YOUR ASSIGNMENT.
Please echo the records word for word, starting at the line containing "What do you" and continuing through the end of the records, with both ends included.

*** Opening of RECORDS FOR PROCESSING ***

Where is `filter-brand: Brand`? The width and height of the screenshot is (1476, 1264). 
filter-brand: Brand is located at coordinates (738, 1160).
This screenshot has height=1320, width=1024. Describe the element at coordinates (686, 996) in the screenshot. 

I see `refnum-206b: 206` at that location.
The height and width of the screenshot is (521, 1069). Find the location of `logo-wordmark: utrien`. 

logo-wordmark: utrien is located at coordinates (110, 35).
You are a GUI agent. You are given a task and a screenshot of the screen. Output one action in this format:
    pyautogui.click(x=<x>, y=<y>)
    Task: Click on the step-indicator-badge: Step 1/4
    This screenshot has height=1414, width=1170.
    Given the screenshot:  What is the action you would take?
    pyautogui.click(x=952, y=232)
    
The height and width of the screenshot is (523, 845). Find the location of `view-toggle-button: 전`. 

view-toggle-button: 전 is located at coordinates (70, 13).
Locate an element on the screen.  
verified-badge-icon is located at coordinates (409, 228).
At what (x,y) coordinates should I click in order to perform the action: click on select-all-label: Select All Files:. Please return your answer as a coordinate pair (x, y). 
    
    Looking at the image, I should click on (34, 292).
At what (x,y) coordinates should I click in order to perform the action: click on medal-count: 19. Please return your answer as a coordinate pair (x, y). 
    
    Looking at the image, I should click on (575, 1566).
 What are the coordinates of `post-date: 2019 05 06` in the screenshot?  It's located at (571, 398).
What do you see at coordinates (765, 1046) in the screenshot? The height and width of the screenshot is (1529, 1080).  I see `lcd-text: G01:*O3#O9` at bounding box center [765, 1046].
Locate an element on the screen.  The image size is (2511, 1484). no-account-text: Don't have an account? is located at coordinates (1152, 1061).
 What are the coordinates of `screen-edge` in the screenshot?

*** Close of RECORDS FOR PROCESSING ***

FINAL ANSWER.
What do you see at coordinates (765, 1046) in the screenshot? The height and width of the screenshot is (1529, 1080).  I see `lcd-text: G01:*O3#O9` at bounding box center [765, 1046].
Locate an element on the screen.  The image size is (2511, 1484). no-account-text: Don't have an account? is located at coordinates (1152, 1061).
 What are the coordinates of `screen-edge` in the screenshot?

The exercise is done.